:: Instructions to follow ::
Starting at the line containing "Image resolution: width=1303" and ending at the line containing "Given: Click the ear plugs product image", print every line of the material below exactly, both ends included, and stop there.

:: Data ::
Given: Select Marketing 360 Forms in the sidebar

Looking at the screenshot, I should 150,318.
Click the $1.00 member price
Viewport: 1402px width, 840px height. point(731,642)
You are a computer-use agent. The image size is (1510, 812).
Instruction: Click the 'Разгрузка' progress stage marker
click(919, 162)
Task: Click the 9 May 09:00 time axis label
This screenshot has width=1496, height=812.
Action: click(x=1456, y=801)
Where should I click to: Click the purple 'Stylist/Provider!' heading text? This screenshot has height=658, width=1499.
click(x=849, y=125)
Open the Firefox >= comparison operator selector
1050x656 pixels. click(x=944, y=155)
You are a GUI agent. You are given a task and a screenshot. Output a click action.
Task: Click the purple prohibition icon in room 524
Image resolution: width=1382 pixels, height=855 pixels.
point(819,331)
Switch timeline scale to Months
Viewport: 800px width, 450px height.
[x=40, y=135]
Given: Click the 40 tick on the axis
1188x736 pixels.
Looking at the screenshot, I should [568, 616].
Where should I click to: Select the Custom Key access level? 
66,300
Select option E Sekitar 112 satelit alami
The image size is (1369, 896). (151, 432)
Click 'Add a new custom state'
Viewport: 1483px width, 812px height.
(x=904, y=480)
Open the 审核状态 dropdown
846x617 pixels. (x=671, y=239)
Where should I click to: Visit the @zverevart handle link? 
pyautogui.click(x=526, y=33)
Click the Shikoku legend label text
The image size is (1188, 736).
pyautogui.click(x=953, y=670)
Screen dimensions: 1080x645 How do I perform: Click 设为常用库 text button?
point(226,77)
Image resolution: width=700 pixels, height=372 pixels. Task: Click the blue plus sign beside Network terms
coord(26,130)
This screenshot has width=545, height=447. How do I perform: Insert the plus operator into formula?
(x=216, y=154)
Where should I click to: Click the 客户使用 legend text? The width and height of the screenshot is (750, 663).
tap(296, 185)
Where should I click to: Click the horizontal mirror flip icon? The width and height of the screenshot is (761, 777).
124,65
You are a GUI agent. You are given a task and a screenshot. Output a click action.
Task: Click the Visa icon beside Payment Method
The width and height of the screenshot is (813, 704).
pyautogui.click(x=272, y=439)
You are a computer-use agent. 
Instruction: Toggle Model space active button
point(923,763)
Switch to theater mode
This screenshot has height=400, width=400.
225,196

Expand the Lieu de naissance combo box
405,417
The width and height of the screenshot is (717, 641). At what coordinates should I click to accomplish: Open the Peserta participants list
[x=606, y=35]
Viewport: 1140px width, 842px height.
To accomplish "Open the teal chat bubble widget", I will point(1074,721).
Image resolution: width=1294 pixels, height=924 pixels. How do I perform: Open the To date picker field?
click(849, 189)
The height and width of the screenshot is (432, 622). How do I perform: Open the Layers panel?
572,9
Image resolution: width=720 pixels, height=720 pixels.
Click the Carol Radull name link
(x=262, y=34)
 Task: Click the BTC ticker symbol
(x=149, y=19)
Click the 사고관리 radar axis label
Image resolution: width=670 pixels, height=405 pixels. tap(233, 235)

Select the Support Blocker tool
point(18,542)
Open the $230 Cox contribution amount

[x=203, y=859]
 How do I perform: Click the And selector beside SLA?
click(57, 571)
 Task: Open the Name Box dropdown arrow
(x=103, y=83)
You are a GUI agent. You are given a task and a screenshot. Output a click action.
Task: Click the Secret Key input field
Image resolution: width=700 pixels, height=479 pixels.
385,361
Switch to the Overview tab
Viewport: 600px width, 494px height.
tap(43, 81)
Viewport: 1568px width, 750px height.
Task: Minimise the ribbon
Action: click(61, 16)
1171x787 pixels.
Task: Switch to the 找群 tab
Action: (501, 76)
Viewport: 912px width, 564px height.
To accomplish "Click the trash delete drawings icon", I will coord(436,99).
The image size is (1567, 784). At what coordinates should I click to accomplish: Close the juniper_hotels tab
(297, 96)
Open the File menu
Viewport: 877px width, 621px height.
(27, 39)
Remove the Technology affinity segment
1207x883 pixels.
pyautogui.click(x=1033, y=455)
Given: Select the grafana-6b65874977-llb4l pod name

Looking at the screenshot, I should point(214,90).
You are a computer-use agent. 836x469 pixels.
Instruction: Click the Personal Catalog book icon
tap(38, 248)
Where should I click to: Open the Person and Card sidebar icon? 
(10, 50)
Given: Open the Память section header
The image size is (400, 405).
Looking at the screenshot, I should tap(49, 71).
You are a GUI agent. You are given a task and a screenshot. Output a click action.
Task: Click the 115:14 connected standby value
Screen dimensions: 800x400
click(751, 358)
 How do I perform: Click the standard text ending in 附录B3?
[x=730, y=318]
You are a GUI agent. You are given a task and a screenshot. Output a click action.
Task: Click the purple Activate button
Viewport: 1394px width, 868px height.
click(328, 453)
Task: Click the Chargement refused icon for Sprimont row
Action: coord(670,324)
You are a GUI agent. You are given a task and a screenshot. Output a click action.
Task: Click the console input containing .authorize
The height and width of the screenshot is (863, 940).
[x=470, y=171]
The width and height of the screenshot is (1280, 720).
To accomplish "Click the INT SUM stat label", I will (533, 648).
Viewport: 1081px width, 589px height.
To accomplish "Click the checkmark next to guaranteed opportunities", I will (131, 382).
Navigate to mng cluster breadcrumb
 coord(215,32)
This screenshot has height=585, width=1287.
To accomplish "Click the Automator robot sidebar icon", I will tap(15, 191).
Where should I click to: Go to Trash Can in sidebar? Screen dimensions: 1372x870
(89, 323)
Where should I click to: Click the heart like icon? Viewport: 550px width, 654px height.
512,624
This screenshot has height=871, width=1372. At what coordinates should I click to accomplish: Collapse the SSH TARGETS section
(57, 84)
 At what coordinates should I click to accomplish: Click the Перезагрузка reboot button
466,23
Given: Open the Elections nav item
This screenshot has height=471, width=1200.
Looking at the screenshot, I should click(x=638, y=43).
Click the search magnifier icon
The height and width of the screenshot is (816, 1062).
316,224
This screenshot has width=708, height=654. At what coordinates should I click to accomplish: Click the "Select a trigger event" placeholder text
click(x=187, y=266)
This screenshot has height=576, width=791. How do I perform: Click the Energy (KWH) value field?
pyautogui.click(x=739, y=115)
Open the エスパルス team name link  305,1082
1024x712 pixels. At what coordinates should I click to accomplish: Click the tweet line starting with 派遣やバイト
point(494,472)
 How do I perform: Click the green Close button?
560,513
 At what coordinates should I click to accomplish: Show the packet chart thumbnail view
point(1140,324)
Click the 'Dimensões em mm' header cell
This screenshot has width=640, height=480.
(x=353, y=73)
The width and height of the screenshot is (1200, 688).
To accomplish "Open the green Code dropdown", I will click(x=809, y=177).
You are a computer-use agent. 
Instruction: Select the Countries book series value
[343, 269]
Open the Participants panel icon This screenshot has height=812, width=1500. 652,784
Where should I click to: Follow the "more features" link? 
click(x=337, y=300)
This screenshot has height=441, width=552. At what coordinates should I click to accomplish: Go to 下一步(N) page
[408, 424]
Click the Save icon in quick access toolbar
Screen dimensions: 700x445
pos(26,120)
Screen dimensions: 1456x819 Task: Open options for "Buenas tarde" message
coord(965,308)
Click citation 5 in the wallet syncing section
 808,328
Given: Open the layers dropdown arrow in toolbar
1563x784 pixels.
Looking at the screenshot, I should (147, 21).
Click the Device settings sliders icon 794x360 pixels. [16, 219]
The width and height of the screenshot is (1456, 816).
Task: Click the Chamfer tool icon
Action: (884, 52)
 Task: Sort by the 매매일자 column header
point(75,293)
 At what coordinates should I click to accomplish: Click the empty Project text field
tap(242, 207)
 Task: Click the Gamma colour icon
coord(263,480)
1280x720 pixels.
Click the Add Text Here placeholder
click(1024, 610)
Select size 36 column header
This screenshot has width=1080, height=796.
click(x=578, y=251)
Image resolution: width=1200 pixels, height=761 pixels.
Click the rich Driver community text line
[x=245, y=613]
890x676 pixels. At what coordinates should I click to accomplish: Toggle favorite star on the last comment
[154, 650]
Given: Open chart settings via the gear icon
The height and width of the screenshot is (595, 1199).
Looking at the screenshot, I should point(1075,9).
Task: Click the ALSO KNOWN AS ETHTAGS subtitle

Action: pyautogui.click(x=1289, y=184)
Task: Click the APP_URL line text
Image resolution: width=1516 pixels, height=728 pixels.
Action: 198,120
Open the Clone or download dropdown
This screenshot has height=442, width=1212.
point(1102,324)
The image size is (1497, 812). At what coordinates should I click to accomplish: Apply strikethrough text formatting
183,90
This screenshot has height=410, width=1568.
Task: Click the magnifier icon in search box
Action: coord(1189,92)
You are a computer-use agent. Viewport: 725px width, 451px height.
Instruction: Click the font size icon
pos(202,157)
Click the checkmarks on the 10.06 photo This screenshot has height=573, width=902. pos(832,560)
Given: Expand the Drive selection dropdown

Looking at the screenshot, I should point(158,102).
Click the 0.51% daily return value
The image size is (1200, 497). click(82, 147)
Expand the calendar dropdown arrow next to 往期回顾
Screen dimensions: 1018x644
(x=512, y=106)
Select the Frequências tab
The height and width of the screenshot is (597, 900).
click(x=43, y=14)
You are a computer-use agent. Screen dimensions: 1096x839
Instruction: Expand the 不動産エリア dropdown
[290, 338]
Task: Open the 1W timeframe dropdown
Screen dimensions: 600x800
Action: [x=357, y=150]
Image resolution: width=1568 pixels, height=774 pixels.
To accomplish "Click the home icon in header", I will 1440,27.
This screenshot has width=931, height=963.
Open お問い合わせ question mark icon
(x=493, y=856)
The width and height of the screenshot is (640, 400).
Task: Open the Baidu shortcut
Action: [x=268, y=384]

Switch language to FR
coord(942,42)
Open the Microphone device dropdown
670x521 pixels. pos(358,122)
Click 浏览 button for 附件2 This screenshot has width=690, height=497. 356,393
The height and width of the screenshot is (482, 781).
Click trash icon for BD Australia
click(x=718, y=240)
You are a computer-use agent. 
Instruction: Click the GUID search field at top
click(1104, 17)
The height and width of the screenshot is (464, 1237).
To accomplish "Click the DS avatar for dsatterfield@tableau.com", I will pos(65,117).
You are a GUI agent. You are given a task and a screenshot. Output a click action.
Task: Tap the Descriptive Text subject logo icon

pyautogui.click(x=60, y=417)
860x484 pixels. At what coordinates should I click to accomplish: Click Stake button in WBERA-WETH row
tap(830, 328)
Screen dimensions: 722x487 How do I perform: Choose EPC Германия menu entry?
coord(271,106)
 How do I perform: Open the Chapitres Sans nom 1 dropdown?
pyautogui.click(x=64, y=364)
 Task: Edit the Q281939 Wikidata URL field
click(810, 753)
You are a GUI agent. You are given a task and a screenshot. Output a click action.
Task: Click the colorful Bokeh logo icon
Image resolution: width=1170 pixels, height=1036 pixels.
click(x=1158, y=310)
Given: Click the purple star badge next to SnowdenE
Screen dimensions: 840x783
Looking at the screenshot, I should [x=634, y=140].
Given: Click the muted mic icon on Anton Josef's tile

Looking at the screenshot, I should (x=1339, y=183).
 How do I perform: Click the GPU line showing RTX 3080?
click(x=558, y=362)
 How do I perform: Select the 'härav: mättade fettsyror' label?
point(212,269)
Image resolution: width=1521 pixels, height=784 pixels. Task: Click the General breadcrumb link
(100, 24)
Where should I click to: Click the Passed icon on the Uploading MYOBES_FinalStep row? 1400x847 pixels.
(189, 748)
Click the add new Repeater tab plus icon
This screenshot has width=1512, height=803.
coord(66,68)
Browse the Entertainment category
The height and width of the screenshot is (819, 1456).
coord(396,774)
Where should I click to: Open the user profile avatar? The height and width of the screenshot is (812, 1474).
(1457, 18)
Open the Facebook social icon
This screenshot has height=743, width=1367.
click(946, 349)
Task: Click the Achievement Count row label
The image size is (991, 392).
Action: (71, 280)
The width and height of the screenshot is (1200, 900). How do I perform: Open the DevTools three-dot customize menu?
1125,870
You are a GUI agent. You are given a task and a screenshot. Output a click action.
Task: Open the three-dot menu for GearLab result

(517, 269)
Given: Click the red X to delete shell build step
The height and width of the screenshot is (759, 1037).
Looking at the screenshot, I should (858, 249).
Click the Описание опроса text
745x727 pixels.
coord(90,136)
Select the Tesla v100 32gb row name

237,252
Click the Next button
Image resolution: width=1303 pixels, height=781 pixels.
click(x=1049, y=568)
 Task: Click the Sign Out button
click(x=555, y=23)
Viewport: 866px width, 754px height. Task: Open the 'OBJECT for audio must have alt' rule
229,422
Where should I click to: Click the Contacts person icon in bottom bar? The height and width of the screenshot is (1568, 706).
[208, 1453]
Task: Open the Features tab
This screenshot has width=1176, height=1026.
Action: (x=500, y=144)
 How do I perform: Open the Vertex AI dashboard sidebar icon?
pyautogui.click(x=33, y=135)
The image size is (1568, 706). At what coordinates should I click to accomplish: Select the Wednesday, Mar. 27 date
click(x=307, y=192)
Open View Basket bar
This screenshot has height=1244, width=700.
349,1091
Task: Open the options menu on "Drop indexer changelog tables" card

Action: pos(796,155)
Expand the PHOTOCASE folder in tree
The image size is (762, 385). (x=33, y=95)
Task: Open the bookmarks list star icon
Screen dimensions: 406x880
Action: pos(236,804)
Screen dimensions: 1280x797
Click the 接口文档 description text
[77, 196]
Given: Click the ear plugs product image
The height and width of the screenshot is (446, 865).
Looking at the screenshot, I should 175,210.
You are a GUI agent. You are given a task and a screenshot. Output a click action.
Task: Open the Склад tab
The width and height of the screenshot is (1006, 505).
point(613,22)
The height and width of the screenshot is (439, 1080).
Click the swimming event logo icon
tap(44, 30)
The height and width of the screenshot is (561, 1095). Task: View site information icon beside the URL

:: Your response ::
Image resolution: width=1303 pixels, height=781 pixels.
click(x=1049, y=568)
 Task: Click the Sign Out button
click(x=555, y=23)
Viewport: 866px width, 754px height. Task: Open the 'OBJECT for audio must have alt' rule
229,422
Where should I click to: Click the Contacts person icon in bottom bar? The height and width of the screenshot is (1568, 706).
[208, 1453]
Task: Open the Features tab
This screenshot has width=1176, height=1026.
Action: (x=500, y=144)
 How do I perform: Open the Vertex AI dashboard sidebar icon?
pyautogui.click(x=33, y=135)
The image size is (1568, 706). At what coordinates should I click to accomplish: Select the Wednesday, Mar. 27 date
click(x=307, y=192)
Open View Basket bar
This screenshot has height=1244, width=700.
349,1091
Task: Open the options menu on "Drop indexer changelog tables" card

Action: pos(796,155)
Expand the PHOTOCASE folder in tree
The image size is (762, 385). (x=33, y=95)
Task: Open the bookmarks list star icon
Screen dimensions: 406x880
Action: pos(236,804)
Screen dimensions: 1280x797
Click the 接口文档 description text
[77, 196]
Given: Click the ear plugs product image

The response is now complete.